Aujourd'hui âgée de 77 ans, elle soutient en effet qu'elle n'était pas la femme à donner des corrections physiques aux enfants. «Je pouvais les envoyer dans leur chambre, les priver de sorties ou de télévision mais sans plus», a-t-elle clamé.

En aucun temps, elle ne les aurait rabaissés et humiliés. Elle balaie également du revers de la main toutes les tapes que la victime avait déclaré avoir reçues dans son enfance. Interrogée par son avocat, Me Mario Melançon, à savoir si elle avait déjà donné des coups de verge ou de règle en bois, elle a répondu non, pour ensuite dire que c'était peut-être arrivé une fois.

Quant à savoir si elle lui avait déjà fait manger du savon, donné un coup de marteau ou mis la tête dans le bol de toilette, elle a également tout nié.

En fait, elle s'est plutôt décrite comme une bonne maman, bien éduquée, avec de bonnes valeurs, qui avait à coeur le bien-être de ses enfants. Elle a aussi qualifié sa famille comme étant normale, sans problème, au sein de laquelle tous les membres (enfants biologiques et enfants d'accueil) étaient traités sur le même pied d'égalité.

Lorsque les policiers ont procédé à son arrestation à la suite des plaintes portées contre elle en 2010 pour voies de fait, elle s'est dite très surprise de ce fait et n'a pas compris ce qui se passait.

Rappelons que la mère d'accueil est accusée d'un chef de voie de fait entre 1983 et 1986 contre l'une des trois soeurs dont elle avait la garde. La plus jeune des soeurs n'a pas porté plainte contrairement à l'aînée. Or, dans son cas, il y a eu prescription sur les délais, de sorte qu'elle n'est pas concernée par les accusations.
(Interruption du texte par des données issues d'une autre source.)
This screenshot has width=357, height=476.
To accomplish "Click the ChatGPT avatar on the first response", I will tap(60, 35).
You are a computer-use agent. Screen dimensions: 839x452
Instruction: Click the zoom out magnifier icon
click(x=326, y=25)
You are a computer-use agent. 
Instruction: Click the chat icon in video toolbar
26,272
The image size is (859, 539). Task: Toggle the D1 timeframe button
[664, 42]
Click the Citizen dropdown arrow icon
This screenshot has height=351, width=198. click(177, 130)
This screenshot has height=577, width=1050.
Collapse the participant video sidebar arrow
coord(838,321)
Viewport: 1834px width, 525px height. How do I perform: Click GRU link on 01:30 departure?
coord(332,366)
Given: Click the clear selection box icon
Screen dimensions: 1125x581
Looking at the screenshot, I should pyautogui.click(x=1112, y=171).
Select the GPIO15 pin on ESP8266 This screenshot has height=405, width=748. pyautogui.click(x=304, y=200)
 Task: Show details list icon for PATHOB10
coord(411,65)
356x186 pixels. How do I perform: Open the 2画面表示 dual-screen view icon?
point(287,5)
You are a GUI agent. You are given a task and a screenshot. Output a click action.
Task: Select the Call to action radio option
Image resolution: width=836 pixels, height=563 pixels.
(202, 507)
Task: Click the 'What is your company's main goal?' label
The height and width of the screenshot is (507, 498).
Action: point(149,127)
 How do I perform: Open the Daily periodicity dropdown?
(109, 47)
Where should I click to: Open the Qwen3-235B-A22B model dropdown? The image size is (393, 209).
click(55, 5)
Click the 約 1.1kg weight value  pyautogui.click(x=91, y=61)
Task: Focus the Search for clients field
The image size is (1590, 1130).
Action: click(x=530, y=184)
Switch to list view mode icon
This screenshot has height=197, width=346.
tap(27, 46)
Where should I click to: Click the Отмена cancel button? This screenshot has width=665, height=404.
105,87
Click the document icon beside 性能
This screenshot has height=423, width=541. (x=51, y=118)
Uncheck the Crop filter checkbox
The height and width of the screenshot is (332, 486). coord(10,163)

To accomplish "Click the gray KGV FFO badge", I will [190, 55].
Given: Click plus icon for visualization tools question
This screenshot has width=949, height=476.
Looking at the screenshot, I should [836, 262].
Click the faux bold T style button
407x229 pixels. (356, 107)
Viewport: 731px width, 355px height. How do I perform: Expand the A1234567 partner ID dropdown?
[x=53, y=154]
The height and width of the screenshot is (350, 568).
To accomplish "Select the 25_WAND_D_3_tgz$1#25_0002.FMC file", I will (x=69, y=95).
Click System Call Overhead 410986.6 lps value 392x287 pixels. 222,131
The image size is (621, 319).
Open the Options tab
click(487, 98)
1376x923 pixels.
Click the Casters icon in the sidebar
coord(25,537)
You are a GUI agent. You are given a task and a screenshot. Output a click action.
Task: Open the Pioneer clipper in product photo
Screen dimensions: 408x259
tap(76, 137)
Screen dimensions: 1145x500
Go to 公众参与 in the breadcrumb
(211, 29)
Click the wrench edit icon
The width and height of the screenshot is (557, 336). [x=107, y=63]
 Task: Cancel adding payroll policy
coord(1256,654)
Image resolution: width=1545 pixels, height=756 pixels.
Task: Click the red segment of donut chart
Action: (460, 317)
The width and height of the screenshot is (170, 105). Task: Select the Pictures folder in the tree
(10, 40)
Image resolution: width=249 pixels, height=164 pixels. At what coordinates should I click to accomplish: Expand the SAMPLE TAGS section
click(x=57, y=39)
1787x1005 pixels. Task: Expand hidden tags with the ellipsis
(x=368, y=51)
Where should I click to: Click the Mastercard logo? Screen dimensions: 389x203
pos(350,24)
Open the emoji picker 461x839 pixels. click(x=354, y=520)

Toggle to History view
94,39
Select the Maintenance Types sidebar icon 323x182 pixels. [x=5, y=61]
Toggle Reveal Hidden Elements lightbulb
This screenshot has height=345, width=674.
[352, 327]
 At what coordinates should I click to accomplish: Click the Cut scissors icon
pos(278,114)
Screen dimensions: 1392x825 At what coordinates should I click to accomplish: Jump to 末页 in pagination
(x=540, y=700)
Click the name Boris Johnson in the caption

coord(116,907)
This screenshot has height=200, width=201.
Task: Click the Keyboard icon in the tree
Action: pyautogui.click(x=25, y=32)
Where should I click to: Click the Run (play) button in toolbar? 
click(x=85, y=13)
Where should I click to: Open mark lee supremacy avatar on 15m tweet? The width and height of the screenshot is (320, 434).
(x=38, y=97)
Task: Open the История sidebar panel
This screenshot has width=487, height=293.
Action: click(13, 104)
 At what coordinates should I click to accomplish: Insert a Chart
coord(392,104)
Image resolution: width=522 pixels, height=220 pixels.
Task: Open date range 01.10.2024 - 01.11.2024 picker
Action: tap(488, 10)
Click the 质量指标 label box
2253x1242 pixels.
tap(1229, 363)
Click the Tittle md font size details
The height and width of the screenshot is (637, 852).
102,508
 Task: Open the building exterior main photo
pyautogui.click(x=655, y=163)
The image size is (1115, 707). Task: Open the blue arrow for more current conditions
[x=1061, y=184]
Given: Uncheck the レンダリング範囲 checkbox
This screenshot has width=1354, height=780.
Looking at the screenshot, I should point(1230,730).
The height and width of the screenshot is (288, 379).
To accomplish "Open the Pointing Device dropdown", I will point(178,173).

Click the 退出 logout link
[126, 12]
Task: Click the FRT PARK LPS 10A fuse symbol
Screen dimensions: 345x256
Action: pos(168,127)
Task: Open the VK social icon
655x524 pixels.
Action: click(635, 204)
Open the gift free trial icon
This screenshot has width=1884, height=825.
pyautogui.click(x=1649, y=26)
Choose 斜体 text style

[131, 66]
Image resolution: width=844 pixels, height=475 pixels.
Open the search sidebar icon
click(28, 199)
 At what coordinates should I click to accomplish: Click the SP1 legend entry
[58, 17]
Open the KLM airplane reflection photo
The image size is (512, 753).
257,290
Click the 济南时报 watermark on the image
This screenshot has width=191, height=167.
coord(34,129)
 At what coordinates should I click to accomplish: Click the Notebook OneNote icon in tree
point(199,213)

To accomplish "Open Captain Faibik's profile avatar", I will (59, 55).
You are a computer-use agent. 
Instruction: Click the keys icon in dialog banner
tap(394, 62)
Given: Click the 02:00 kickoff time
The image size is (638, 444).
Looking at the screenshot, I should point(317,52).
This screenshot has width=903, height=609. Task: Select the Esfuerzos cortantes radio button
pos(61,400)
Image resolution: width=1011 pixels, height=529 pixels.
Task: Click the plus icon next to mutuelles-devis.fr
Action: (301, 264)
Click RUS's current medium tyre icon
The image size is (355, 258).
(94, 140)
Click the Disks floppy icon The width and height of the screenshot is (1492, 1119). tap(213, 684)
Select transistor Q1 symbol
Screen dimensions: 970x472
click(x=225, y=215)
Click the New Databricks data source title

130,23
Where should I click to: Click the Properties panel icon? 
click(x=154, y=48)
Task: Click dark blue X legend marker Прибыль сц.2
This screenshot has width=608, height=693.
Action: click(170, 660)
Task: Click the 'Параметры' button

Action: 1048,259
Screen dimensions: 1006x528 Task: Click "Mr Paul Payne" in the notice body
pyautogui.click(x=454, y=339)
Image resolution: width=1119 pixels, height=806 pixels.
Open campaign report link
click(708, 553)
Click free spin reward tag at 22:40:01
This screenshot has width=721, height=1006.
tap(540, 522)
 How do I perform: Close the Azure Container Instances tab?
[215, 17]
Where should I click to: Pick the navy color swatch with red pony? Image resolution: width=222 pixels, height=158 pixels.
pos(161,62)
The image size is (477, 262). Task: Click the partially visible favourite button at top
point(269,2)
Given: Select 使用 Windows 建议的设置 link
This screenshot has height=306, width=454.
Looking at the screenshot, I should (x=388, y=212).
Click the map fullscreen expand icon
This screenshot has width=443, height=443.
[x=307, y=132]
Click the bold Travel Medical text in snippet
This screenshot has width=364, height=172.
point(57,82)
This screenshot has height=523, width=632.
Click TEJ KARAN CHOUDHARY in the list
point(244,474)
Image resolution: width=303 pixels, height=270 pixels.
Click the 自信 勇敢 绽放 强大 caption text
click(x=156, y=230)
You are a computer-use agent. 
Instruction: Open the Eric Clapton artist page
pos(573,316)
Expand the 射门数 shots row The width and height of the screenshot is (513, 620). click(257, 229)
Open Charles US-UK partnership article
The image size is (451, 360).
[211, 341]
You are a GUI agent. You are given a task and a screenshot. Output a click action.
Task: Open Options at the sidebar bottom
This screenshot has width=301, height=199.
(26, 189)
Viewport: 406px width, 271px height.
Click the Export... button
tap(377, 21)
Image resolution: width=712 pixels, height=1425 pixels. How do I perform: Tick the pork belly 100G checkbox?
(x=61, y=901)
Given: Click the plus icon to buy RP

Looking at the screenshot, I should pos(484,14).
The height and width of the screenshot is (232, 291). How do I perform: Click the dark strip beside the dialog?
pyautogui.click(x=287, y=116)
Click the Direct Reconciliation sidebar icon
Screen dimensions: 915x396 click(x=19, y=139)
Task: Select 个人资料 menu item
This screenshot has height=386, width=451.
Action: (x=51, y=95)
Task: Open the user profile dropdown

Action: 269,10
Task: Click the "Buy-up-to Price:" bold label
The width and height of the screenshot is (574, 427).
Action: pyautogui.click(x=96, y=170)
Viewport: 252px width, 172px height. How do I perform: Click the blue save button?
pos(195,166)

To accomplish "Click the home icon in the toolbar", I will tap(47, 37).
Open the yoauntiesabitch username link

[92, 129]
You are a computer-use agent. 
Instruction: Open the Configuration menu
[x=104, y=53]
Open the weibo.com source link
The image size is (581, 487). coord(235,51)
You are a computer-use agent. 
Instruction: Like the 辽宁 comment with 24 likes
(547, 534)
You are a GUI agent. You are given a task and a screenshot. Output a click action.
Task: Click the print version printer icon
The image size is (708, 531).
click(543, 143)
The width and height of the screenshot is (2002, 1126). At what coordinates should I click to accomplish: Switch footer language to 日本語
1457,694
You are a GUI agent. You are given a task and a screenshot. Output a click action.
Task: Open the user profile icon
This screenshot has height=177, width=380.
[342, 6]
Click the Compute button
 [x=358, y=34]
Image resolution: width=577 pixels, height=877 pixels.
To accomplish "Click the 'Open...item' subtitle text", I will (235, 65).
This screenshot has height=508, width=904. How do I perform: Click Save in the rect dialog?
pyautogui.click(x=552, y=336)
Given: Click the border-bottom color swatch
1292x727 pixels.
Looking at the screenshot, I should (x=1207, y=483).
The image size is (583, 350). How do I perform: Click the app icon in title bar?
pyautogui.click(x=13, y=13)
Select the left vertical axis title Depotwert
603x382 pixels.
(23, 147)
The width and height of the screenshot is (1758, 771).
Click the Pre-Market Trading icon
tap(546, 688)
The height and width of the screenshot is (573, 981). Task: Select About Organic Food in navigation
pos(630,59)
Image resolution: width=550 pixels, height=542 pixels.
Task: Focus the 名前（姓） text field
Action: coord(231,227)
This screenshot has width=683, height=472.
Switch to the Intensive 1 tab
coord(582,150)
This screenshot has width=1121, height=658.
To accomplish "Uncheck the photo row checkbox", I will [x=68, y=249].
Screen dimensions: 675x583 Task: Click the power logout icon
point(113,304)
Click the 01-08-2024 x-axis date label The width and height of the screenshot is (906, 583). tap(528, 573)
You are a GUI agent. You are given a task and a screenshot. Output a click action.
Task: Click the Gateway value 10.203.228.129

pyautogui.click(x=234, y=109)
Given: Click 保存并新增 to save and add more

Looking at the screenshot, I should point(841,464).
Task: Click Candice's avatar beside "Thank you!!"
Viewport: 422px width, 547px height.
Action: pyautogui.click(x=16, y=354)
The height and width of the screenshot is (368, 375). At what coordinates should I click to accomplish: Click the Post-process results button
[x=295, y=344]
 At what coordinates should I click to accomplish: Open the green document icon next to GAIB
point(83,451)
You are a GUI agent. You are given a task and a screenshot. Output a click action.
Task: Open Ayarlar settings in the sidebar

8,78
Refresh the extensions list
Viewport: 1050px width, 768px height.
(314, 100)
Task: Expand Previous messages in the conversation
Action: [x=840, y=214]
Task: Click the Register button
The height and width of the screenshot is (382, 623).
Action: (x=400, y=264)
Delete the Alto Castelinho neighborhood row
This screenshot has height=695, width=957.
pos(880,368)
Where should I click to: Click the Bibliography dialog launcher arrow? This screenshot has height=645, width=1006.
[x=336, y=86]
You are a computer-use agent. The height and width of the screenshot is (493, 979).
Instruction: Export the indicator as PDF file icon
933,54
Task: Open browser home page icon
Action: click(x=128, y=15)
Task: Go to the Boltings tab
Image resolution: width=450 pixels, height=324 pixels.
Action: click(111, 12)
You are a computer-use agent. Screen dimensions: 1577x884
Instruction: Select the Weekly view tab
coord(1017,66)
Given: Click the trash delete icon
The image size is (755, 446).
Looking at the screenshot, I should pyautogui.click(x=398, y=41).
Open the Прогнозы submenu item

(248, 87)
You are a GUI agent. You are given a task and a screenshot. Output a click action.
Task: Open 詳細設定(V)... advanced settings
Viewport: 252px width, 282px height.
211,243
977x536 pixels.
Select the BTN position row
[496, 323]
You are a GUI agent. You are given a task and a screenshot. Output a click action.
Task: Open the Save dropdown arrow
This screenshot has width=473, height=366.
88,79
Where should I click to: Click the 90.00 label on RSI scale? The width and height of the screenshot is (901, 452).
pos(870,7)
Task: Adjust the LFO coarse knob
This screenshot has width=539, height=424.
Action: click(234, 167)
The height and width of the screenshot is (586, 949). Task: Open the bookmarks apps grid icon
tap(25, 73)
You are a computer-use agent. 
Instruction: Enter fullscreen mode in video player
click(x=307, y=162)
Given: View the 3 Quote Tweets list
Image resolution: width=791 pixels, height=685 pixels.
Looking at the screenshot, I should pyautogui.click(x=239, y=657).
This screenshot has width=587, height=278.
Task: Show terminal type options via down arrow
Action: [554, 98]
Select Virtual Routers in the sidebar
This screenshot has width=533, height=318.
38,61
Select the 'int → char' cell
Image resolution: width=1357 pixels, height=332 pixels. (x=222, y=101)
Notons d'ailleurs que dans le cadre d'un voir-dire au cours de ce procès, la procureure de la Couronne, Me Martine Tessier a voulu faire une preuve de faits similaires sur ces prétendus événements de violence qui toucheraient les trois soeurs. Celles-ci avaient relaté devant le tribunal avoir toutes été malmenées par leur mère d'accueil à plusieurs reprises, subissant de la violence verbale et physique pendant plusieurs années. Or, le juge David Bouchard a accepté cette preuve mais seulement en ce qui concerne la victime alléguée dans l'acte d'accusation initial, et ce, pour la période précédant l'acte d'accusation, soit entre 1974 et 1983.

Dans le cadre du contre-interrogatoire hier après-midi, la prévenue a notamment dit ignorer le montant que lui avait rapporté son rôle de famille d'accueil pendant toutes ces années. On sait que la victime avait affirmé avoir été soudainement mise à la porte à 19 ans lorsque le gouvernement avait arrêté de verser de l'argent à ses parents d'accueil.

Le procès devrait se poursuivre le 25 août.

Rappelons que le fils biologique de cette dame fait face pour sa part à des chefs de viol, d'attentat à la pudeur, de grossière indécence et d'agression sexuelle contre les deux soeurs plus âgées. Les gestes auraient été perpétrés entre 1976 et 1986. Il devrait éventuellement témoigner pour sa défense dans le cadre de ce procès.